• _Short exercise_
Copy the items verbatim from the start of the records through the line holding "click(x=330, y=591)", inclusive.

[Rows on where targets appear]
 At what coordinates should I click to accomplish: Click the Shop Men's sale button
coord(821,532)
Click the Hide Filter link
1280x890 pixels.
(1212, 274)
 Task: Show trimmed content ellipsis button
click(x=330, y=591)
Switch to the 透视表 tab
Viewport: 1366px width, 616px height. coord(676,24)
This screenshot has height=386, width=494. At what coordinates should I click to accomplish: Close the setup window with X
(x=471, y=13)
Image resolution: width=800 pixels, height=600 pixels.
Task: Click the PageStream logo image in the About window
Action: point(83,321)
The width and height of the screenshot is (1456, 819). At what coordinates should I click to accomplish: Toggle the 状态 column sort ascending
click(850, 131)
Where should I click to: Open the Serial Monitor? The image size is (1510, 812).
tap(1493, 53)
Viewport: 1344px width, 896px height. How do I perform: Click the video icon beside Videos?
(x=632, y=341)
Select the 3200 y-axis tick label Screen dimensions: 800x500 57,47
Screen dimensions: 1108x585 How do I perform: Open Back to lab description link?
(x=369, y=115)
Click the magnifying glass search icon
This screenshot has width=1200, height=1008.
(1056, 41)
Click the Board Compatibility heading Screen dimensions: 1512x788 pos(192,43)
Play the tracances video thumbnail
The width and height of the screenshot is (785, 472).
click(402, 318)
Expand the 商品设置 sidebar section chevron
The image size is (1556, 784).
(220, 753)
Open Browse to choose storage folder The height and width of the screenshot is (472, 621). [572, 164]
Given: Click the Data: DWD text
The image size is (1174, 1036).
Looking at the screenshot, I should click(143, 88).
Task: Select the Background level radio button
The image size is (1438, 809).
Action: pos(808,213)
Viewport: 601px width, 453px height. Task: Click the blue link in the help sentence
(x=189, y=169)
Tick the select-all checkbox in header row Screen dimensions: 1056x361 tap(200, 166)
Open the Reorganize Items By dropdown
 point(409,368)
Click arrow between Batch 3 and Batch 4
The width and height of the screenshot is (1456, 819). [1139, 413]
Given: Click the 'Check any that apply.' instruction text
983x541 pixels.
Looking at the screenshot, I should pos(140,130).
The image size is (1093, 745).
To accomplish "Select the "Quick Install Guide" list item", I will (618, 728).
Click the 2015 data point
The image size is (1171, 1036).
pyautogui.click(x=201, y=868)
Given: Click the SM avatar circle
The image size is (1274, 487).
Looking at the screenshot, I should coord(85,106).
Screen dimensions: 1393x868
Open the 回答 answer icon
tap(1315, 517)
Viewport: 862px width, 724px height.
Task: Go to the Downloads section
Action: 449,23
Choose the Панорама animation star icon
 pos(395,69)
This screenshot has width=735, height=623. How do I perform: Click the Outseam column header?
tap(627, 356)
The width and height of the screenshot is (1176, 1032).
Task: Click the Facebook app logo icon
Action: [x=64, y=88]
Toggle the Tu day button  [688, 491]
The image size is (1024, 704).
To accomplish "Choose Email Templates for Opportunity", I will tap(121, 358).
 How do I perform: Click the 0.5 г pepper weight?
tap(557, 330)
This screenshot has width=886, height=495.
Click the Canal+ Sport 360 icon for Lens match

• _Result of this exercise_
 At what coordinates should I click to accomplish: Click the Shop Men's sale button
coord(821,532)
Click the Hide Filter link
1280x890 pixels.
(1212, 274)
 Task: Show trimmed content ellipsis button
click(x=330, y=591)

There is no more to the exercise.